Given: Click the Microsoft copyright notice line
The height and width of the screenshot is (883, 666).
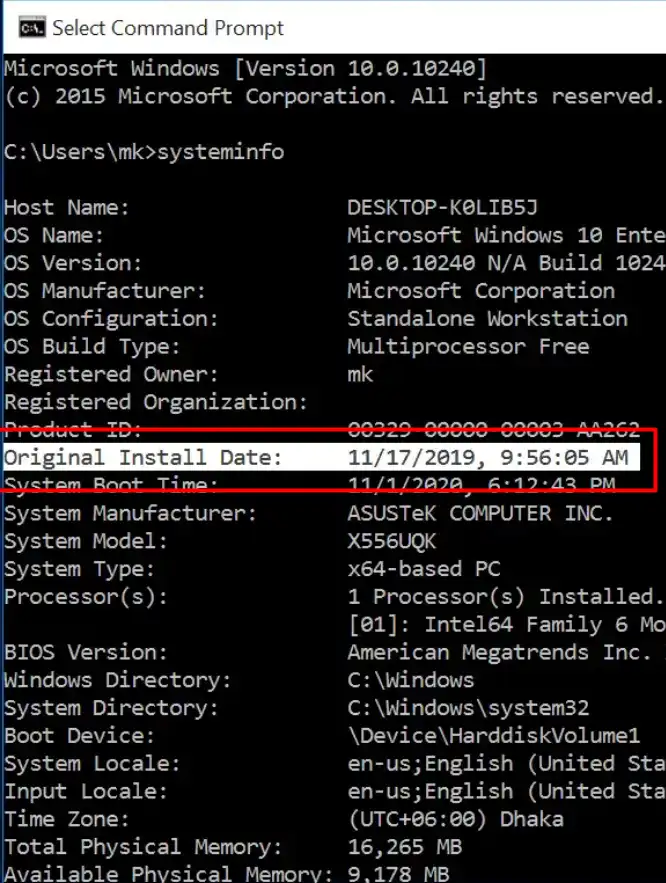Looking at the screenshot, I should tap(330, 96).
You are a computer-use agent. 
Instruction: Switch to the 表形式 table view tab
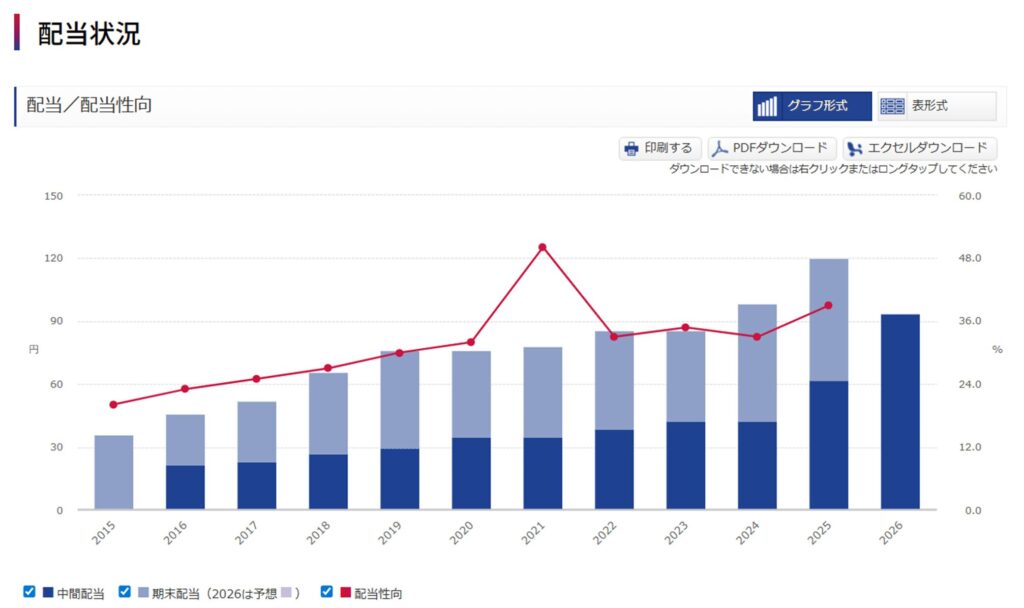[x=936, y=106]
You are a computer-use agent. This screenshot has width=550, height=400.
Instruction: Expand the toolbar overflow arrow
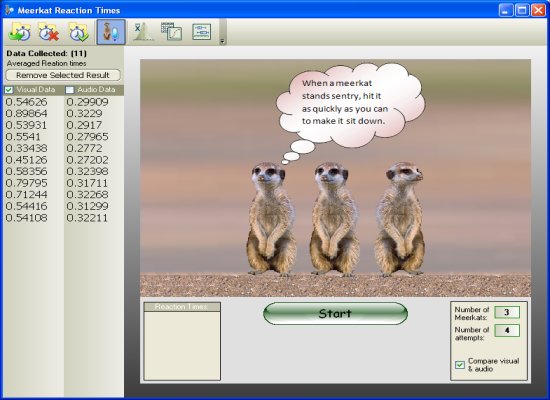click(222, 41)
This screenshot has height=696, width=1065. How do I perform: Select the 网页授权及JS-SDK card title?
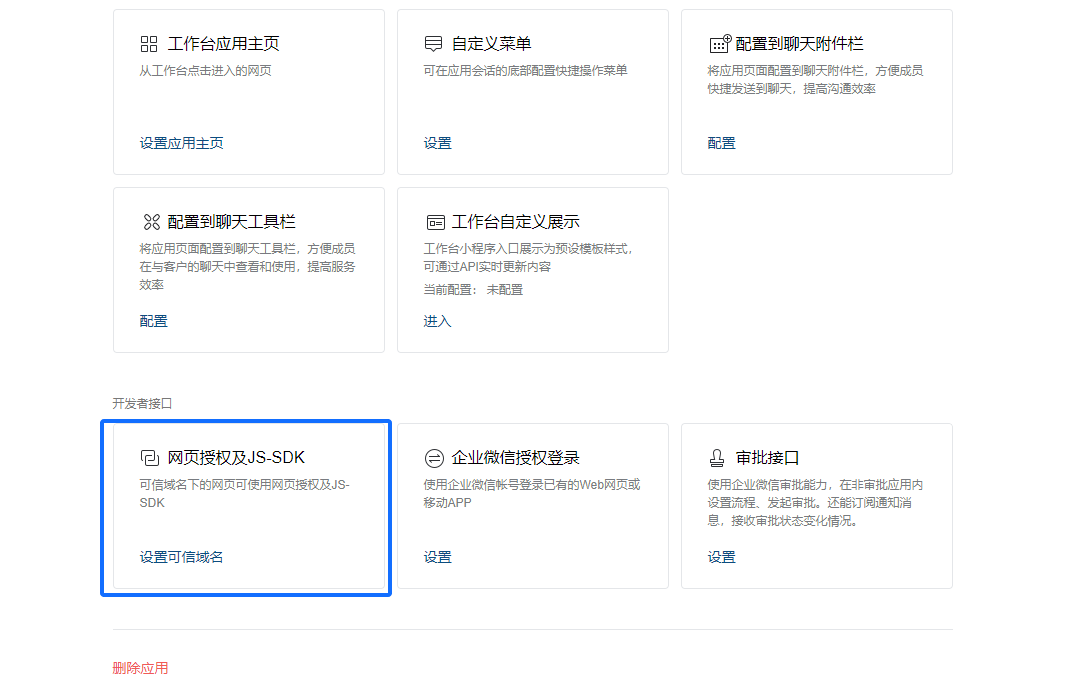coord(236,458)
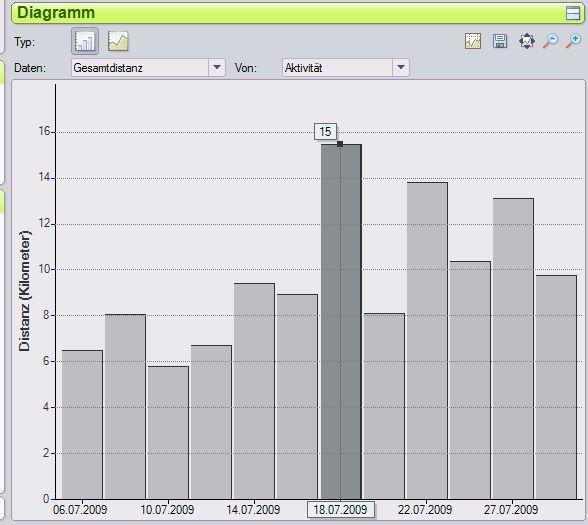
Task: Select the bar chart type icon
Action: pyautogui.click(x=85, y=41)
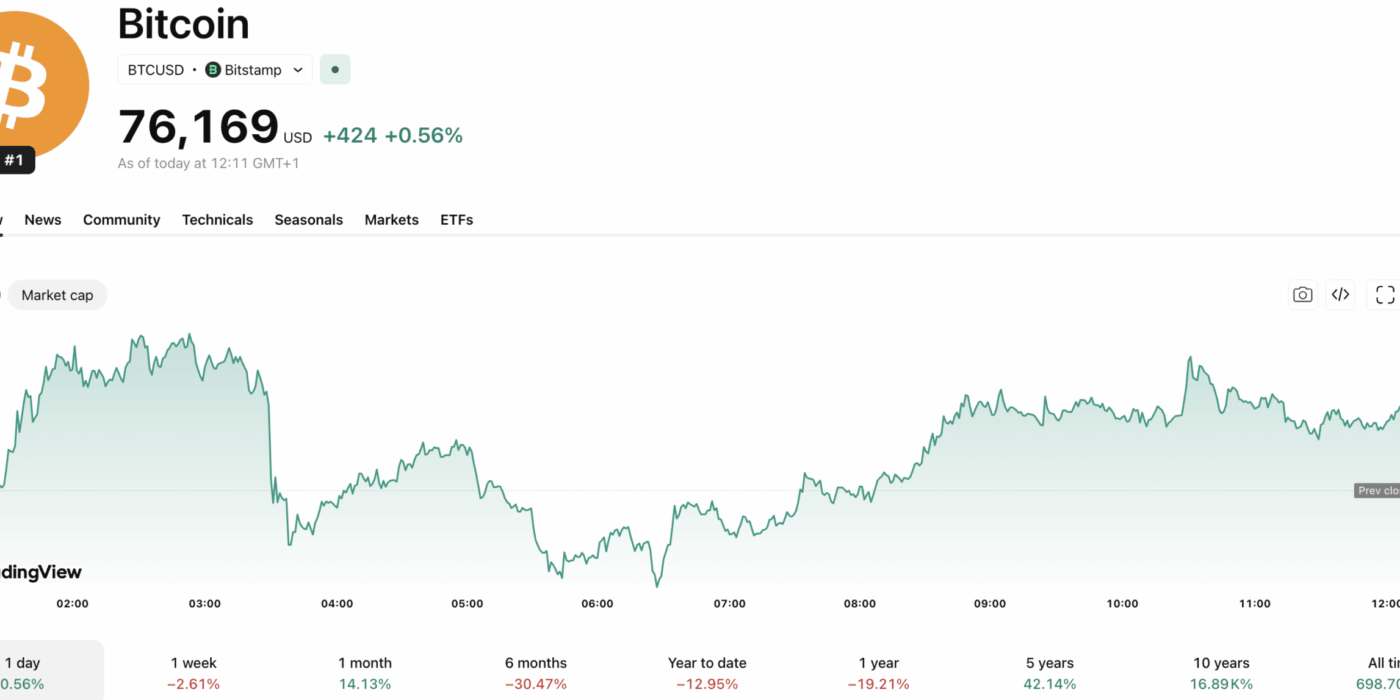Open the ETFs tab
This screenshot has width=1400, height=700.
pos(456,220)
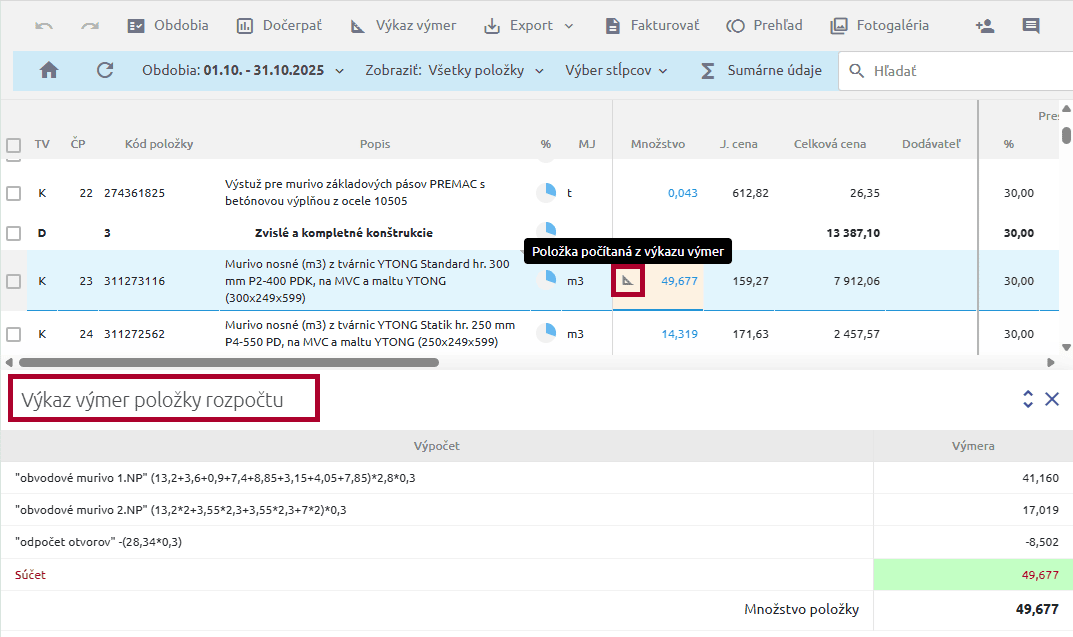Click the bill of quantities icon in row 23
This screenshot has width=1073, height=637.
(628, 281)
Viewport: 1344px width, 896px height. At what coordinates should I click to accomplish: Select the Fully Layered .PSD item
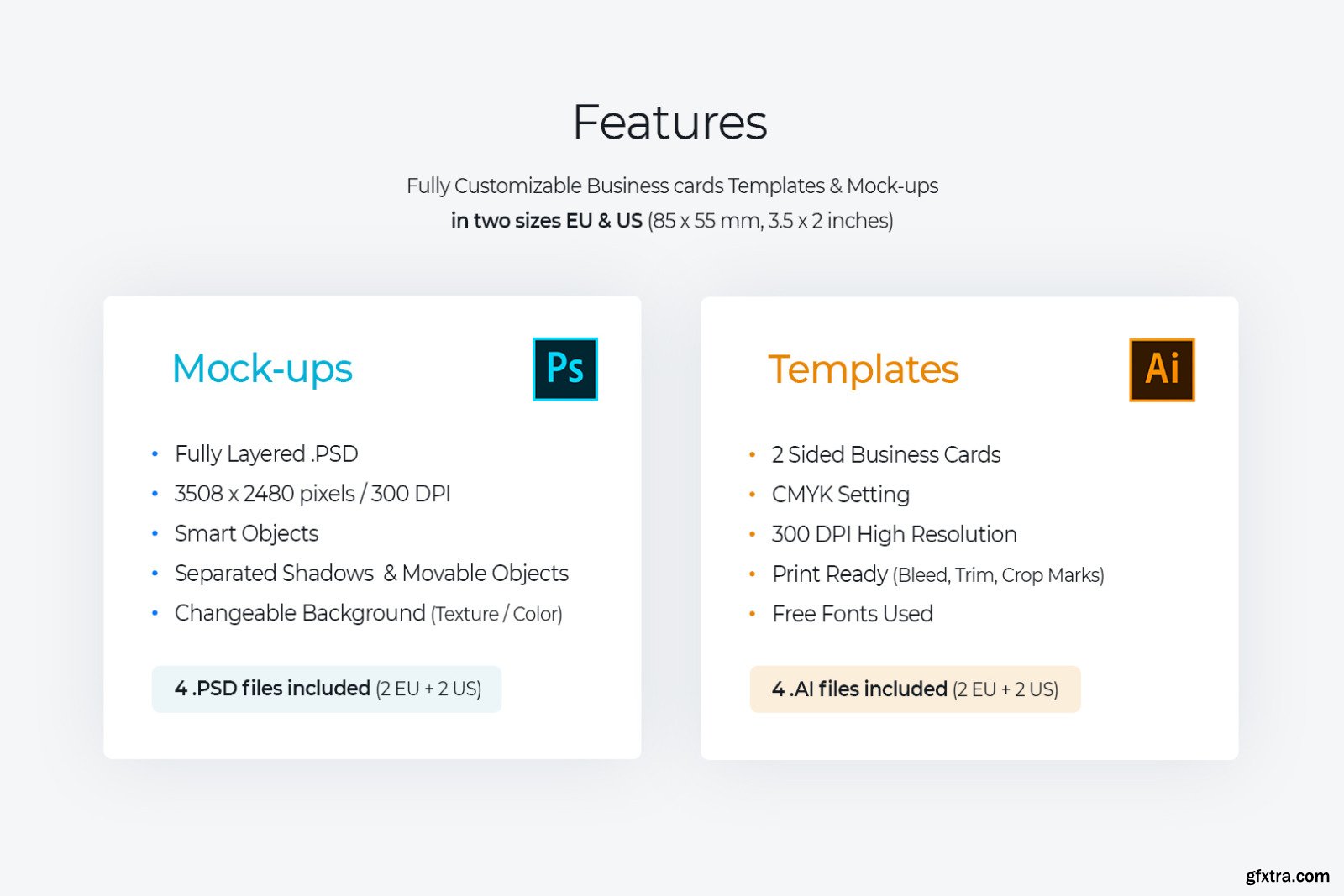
===
> **ABOUT THIS EXERCISE**: Return the listing unchanged except for the pictures, which should be dropped.

> **TASK SOLUTION**:
Given: Click the Microsoft copyright notice line
The height and width of the screenshot is (883, 666).
Looking at the screenshot, I should tap(330, 96).
You are a computer-use agent. 
Instruction: Switch to the 表形式 table view tab
[x=936, y=106]
You are a computer-use agent. This screenshot has width=550, height=400.
Instruction: Expand the toolbar overflow arrow
click(222, 41)
This screenshot has height=696, width=1065. How do I perform: Select the 网页授权及JS-SDK card title?
coord(236,458)
Task: Select the bar chart type icon
Action: pyautogui.click(x=85, y=41)
Open the ETFs tab
This screenshot has width=1400, height=700.
pos(456,220)
Click the bill of quantities icon in row 23
This screenshot has width=1073, height=637.
(628, 281)
Viewport: 1344px width, 896px height. At what coordinates should I click to accomplish: Select the Fully Layered .PSD item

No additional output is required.